The researchers have found a new way to design proteins in the lab such that they zip together in just the same way that DNA molecule zip up together for the double helix formation. This new technique was developed in the University of Washington School of Medicine scientists with the vision ahead that it can possibly help design proteins for nanomachines so as to potentially aid analyze and care for disease along with the permission to carry out more precise engineering of cells for performing a broad range of other tasks.
According to Zibo Chen, the machines must have precisely placed parts for better efficacy. The current method helps structure proteins that can stick together the way it is needed. The DNA has been used as a major component since the beginning in designing biomolecular nanomachines. It was a major component as the DNA strands draw closer for hydrogen bonds formation followed by the creation of DNA’s double helix; however, this happens only if the DNA sequences are complementary. The team has created a novel protein design algorithms that can develop complementary proteins which pair precisely with among each other by making use of the exact equivalent chemical language of DNA.

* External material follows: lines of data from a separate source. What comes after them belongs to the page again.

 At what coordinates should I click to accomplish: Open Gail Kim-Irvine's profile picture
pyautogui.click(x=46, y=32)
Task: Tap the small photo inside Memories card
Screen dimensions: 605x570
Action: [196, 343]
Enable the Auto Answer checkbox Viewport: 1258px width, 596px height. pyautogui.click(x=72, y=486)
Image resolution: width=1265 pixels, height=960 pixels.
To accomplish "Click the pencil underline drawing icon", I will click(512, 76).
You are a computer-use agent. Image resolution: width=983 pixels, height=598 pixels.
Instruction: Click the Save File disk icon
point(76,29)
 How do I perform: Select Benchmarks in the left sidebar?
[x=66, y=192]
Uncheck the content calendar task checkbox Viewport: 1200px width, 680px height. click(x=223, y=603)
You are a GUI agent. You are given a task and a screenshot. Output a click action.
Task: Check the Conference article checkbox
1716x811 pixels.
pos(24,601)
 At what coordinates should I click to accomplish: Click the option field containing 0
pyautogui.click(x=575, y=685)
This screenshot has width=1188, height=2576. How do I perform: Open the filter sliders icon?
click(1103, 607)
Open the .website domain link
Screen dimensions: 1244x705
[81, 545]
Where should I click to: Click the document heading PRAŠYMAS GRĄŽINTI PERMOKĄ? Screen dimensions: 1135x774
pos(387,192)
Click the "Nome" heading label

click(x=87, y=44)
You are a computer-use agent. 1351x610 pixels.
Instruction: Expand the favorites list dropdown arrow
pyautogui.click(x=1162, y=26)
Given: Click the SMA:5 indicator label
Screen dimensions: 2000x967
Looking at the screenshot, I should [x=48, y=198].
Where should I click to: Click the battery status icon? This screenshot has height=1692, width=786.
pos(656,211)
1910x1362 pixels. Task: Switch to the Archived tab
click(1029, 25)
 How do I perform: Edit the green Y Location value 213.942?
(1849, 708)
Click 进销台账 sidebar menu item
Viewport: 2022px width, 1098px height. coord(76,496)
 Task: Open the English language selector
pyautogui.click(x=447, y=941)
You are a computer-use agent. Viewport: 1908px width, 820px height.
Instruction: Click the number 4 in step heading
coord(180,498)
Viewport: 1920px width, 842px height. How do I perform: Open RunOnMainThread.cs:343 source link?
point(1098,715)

This groundbreaking invention assists using computational designing to produce hydrogen-bond networks for the pairing of each protein which has a unique complementary sequence. The only way to obtain this is to see that the opposite pairs do not cross-react with each other. Currently, the engineering of the cells for applications in the biotechnology or medicines such as modifying bacteria for toxic waste clean-up or developing immune cells against cancers are doing the rounds. The technique helps to understand the protein machines interaction and pave a new way for protein nanomaterial design. Researchers Iwijn De Vlaminck and his team from Cornell have pushed single-cell genomics forward by developing droplet microfluidics for revolutionizing single-cell RNA sequencing with throughput and cost-effective approach.